Page excerpt ::
I was under the impression this is exactly what the Segway HT was designed to accomplish. Cleaning up cars obviously means much less pollution.
It's a great concept in general- people would be more likely to walk to where they had to go, rather than drive half a mile to the store to pick up the ice cream and chocolate syrup.
Don't feel like driving ?
Rent a Segway
Discussion
Using the latest state of the art in city simulations, something like Sim City 4. Build the city, and see how well it does! Save the game and let us play with the results.
sPh
Even with "emission free" cars, you still expend the energy to move the car to being with. Getting rid of pollution is an important goal, but the ultimate goal should be to conserve the environmental resources required to produce and operate cars. By creating a city in which cars are less necessary, you reduce the energy consumption of the average citizen, even after you factor in the energy required to operate the 24-hour mass transit systems.
Obliteracy: Words with explosions
I did have to make some lifestyle choices to make this happen: I choose to work downtown and chose to live close enough to walk, bike, skate or unicycle there.
they killed the public transport system in Los Angeles in the 30s, 40s and 50s for that exact purpose: force every person to need to own a car.
Boulder is big into trying to dissuade people from driving cars and to use public transit or other means of getting around. People, bicycles, and other man-powered (or small engine-powered) vehicles have the right-of-way and will use and abuse this fact at any opportunity, walking in front of moving cars and riding against red lights. This causes nasty traffic jams, accidents, and generally pisses people off. The roads are quite cozy and not accomodating to any sort of car larger than a Honda Civic, like my pickup truck.
I would love to live in an auto-free town, riding my bike and using monorails or whatever transport the city provides. But trying to adapt existing cities to this mindset is asking for nothing but trouble.

Stored records ::
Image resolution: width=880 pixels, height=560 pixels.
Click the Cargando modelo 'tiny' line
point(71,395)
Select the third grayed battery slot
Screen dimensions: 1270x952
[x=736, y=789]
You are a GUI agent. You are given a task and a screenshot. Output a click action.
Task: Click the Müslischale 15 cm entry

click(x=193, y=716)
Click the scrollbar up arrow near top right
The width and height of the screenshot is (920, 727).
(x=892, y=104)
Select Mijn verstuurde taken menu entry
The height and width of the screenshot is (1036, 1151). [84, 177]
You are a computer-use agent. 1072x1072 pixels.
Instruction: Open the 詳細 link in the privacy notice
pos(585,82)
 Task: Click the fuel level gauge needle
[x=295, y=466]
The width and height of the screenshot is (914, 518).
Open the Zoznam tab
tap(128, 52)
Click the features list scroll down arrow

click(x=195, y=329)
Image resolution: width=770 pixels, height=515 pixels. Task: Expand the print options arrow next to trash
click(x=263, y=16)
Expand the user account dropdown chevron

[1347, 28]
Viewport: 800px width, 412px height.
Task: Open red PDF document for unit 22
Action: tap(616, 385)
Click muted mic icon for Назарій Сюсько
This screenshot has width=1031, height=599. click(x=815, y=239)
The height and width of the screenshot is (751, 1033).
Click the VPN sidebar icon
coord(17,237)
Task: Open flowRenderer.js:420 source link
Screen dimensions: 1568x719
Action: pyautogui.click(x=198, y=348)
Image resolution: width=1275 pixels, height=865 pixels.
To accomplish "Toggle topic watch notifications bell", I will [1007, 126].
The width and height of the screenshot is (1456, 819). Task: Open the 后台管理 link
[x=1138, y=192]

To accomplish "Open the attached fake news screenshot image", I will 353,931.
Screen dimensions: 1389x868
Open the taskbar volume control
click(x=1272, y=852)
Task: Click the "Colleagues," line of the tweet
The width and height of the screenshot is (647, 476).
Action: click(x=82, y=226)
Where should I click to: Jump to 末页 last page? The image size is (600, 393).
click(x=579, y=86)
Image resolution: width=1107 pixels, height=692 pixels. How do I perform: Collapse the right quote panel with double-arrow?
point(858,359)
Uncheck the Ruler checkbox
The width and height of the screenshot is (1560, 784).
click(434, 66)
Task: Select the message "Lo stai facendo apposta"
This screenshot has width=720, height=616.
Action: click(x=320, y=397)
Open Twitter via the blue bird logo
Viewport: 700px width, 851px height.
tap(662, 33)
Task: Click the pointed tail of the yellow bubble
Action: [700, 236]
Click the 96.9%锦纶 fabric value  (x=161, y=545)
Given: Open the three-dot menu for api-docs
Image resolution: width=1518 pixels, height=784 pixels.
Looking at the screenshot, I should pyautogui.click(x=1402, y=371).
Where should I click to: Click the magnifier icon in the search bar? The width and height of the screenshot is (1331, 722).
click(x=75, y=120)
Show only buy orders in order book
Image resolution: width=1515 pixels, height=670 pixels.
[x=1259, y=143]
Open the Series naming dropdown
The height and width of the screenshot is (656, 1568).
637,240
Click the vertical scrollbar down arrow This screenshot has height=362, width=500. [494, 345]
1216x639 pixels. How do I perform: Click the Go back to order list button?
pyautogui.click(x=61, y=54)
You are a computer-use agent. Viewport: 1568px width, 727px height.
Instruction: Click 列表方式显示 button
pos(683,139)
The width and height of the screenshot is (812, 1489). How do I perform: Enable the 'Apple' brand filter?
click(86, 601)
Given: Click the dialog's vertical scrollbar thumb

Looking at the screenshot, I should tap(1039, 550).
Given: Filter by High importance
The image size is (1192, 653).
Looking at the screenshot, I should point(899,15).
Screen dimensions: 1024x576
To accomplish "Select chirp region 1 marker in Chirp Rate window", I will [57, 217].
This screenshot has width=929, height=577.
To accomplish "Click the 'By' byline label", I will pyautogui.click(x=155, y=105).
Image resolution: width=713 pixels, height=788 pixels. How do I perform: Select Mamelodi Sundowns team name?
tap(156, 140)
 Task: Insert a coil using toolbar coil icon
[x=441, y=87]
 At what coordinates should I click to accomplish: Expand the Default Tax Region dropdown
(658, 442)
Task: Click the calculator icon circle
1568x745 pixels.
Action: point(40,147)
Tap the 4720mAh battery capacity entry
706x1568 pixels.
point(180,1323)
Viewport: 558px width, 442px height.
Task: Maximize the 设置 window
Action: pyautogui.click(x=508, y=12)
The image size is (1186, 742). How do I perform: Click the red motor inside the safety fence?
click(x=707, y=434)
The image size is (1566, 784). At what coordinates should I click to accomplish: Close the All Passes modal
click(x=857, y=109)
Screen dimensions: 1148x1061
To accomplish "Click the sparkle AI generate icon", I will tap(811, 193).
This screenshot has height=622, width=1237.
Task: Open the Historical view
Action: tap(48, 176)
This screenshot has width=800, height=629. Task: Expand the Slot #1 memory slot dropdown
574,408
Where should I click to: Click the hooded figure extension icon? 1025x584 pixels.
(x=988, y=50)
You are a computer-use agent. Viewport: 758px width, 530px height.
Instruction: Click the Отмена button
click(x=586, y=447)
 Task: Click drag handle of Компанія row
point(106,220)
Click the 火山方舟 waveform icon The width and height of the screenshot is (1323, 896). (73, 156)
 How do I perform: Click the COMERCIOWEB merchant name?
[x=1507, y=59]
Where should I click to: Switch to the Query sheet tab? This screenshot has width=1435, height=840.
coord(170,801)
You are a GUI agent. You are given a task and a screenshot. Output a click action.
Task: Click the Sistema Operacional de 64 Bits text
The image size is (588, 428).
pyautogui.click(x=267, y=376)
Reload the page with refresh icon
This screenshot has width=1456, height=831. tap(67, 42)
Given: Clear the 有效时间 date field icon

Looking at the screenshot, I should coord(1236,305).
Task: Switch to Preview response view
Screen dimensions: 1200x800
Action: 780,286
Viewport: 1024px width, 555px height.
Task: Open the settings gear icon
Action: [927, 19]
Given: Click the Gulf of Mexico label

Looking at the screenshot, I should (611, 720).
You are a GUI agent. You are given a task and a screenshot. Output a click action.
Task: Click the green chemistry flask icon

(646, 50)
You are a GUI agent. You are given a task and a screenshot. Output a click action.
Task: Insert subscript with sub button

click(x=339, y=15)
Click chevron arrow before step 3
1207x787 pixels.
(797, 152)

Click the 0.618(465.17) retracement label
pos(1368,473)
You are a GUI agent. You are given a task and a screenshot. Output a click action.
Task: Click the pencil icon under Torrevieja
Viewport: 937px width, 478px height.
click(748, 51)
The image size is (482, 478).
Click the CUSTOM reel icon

Tasks and exercises ::
- A) In the car-free city discussion, what size of car does the writer say Boulder's roads won't accommodate?
- B) Please duplicate the car-free city discussion between "I was under" and "with the results.", inclusive.

Replies ::
- A) Any car larger than a Honda Civic.

- B)
I was under the impression this is exactly what the Segway HT was designed to accomplish. Cleaning up cars obviously means much less pollution.
It's a great concept in general- people would be more likely to walk to where they had to go, rather than drive half a mile to the store to pick up the ice cream and chocolate syrup.
Don't feel like driving ?
Rent a Segway
Discussion
Using the latest state of the art in city simulations, something like Sim City 4. Build the city, and see how well it does! Save the game and let us play with the results.